4.2.1 Recovery performance analysis using a ULA

In this section, we test the recovery performance of the proposed SAVE-MSBL algorithm using four acoustic sources comprising pure sinusoidal signals. Two assumptions are made in this simulation: (1) all the acoustic sources are located in the far-field of the microphone array and (2) the power of all the acoustic sources are equal. The frequencies of all the sources are set to 1 kHz. For each source, the initial phase is generated randomly. Assume that a ULA with 15 omni-directional microphones is used to receive the signals. The distance between adjacent microphones is set to 0.05 m in this simulation. The microphone array data are generated by assigning different time delays according to the true bearing angles of the sources. White Gaussian noise is added to the clean array data and the SNR is set to 10 dB. The sampling frequency is set to 16 kHz. The time-domain data are converted to the frequency-domain using the short-time Fourier transform (STFT).

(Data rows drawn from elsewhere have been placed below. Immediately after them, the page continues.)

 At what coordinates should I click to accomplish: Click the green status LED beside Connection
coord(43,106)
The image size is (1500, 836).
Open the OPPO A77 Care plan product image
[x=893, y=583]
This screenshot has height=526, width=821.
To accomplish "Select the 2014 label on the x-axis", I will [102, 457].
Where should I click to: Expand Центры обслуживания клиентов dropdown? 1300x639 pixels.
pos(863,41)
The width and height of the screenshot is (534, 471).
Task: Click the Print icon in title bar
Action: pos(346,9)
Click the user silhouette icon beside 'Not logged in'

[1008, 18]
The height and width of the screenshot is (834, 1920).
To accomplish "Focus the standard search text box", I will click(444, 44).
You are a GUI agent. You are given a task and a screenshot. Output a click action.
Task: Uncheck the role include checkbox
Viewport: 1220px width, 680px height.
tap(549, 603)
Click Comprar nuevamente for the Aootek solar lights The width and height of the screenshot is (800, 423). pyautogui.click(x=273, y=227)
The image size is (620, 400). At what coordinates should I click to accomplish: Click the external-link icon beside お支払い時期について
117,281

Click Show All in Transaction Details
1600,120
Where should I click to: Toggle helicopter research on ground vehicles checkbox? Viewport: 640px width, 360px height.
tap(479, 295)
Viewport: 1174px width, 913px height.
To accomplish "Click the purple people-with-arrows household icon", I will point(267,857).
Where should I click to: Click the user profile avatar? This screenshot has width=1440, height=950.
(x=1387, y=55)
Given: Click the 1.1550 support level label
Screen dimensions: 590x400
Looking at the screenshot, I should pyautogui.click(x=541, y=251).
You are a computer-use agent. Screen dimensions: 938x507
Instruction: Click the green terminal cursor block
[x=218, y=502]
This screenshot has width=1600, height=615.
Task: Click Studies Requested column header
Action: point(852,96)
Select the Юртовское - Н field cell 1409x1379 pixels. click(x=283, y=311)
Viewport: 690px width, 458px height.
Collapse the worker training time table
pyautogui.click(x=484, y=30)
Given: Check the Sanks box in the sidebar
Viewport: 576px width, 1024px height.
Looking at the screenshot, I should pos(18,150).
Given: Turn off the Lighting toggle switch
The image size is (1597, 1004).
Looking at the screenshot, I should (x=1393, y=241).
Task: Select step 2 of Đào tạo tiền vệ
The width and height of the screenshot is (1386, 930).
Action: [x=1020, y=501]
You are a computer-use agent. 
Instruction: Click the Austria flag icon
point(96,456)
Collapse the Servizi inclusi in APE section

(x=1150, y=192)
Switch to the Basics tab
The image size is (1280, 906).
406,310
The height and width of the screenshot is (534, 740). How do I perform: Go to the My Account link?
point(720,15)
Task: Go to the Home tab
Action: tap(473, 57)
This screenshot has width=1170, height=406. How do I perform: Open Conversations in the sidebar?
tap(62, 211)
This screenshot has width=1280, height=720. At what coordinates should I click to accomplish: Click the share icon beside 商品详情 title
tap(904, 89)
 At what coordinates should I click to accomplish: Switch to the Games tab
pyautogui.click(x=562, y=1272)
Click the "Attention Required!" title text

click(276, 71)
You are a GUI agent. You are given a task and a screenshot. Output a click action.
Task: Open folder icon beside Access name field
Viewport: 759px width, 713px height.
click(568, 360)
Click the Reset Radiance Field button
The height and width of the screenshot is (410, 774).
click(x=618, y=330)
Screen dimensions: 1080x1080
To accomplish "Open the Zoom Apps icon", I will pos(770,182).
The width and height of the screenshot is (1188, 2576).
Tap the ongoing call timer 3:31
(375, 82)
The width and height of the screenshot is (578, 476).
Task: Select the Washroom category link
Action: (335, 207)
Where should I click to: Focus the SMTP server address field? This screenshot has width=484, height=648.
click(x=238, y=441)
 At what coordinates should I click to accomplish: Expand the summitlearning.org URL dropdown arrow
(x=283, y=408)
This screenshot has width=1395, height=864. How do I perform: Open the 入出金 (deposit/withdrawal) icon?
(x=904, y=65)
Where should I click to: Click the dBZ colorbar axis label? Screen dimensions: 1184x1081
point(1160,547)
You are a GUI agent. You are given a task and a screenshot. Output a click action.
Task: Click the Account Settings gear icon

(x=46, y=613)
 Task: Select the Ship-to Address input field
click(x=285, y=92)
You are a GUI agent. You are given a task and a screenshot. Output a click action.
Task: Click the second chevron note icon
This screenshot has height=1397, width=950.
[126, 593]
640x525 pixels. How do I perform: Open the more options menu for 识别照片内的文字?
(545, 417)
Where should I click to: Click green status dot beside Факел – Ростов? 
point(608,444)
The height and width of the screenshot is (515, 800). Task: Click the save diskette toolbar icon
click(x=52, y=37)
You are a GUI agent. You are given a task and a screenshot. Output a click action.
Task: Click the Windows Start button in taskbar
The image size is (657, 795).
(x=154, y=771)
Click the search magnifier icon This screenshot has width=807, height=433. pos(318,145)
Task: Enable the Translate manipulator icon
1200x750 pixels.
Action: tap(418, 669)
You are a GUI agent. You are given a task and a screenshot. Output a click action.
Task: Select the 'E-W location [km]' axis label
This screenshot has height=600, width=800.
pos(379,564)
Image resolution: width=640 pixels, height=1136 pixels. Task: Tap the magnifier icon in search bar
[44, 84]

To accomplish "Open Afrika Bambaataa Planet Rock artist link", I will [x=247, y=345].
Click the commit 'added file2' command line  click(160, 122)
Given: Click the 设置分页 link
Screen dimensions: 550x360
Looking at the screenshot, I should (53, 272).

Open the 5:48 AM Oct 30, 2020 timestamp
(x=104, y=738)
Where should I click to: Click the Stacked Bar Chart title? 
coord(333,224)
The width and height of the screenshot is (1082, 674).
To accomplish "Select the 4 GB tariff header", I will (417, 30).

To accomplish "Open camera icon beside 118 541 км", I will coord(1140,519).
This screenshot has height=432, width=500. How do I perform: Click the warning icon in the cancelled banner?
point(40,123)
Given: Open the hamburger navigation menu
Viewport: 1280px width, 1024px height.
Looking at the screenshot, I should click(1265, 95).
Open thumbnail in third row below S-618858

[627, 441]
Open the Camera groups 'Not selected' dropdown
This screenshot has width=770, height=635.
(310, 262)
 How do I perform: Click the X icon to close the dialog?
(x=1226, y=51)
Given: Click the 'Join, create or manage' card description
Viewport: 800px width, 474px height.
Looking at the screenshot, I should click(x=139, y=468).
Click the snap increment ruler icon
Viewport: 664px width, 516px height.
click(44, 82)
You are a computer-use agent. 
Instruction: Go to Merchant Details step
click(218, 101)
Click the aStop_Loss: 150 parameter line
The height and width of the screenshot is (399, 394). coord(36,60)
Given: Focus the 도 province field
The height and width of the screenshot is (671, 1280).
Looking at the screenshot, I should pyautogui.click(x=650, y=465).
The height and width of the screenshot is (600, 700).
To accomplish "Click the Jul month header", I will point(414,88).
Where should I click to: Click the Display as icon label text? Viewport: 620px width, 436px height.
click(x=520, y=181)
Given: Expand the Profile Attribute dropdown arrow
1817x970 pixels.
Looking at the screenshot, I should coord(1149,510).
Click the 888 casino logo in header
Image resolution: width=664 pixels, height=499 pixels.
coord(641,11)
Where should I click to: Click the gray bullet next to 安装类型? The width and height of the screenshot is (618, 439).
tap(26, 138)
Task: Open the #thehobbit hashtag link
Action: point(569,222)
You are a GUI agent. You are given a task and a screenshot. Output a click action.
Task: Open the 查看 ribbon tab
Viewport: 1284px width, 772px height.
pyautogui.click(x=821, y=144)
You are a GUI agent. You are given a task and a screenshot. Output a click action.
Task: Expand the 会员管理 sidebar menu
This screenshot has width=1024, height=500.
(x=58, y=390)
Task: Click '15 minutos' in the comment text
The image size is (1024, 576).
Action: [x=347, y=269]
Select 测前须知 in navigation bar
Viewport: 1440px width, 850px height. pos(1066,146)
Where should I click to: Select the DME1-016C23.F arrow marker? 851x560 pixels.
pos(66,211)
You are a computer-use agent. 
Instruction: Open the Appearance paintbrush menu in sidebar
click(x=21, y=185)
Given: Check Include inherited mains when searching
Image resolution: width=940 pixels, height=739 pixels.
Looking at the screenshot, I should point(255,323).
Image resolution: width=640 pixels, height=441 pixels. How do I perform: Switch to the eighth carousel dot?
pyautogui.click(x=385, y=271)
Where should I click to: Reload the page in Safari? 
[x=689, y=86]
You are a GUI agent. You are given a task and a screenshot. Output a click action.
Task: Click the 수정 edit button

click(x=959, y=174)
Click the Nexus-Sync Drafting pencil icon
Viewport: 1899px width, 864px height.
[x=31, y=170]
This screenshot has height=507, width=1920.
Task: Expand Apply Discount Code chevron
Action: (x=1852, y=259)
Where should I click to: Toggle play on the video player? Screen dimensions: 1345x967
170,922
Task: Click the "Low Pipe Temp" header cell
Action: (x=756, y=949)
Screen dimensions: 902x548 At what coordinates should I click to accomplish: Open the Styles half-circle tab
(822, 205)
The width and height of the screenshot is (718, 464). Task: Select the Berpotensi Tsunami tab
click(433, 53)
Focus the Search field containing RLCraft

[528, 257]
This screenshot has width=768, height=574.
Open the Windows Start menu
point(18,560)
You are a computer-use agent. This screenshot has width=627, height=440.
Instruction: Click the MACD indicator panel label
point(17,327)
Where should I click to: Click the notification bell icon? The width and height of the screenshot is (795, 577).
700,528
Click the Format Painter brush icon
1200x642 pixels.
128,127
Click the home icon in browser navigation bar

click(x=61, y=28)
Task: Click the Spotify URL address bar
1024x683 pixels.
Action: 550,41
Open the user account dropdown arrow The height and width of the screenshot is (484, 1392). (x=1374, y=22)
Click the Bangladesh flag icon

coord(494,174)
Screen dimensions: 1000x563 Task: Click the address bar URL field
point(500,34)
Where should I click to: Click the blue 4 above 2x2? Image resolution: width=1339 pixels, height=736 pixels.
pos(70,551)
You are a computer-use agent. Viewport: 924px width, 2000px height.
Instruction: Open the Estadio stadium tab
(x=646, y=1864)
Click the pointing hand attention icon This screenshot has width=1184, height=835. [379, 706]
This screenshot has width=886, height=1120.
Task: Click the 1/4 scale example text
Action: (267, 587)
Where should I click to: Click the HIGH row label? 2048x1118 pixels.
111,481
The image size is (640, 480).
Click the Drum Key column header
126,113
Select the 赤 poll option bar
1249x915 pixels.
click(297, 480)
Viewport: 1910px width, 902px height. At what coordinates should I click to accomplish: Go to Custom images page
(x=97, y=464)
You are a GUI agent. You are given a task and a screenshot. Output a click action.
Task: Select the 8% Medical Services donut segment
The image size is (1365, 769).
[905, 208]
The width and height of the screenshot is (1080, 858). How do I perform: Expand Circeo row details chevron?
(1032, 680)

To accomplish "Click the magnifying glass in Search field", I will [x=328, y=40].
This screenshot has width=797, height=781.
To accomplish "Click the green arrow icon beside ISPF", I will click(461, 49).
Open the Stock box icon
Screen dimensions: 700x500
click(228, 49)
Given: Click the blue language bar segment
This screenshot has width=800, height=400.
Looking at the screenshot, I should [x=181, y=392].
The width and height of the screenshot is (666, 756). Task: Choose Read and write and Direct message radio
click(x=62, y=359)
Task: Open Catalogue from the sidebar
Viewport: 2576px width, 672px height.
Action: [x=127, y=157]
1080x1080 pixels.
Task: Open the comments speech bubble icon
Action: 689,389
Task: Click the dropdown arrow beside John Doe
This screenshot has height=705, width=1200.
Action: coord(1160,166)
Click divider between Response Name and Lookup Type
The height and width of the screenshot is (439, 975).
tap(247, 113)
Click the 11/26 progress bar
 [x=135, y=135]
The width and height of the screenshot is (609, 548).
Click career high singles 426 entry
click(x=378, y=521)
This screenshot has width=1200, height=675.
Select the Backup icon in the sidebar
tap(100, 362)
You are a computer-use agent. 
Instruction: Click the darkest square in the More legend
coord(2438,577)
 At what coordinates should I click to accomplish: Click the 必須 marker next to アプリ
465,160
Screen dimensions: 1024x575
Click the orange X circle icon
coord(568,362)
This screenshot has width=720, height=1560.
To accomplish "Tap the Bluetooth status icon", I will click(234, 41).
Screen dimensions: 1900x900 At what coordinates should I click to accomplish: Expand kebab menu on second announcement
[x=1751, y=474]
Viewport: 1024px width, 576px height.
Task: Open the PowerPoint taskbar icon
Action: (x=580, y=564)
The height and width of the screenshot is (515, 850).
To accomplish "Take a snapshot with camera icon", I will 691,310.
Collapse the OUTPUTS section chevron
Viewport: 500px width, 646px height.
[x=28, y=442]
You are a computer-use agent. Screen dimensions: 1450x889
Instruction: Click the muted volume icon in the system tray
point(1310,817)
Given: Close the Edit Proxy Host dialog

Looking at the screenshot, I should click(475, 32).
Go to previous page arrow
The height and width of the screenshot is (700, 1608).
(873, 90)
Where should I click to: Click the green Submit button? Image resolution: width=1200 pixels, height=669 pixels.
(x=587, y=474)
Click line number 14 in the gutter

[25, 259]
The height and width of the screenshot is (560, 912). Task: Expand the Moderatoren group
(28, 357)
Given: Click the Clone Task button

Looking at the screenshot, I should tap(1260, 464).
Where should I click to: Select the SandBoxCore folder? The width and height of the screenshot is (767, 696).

The temporal length of the snapshot is set to 1024. The length of the increment for the snapshots is set to 256, i.e., the overlap is 75%. The length of the FFT is set to 2048. The number of snapshots is set to 10. As the frequencies of all sources are 1 kHz, only the frequency bin whose center frequency is 1kHz is used for the estimation. We define the fan-shaped horizontal plane in the range from −60 to 60 as the target space (see Fig. 1). The target space is uniformly separated with a grid interval of 3, i.e., the number of grid points is 41 and the array response matrix (dictionary) is pre-computed according to these grid points. Moreover, the bearing angles of four pure sinusoidal sources are −33,−27,−12, and −3, respectively. Figure 3 shows the estimation results of the CBF, MVDR, SRP-PHAT, and SAVE-MSBL methods.

Fig. 3
figure 3

The resolution performance for different methods

It can be seen that the CBF and SRP-PHAT methods fail to separate the two sources located at −33 and −27, but the MVDR and proposed SAVE-MSBL methods still work in this case.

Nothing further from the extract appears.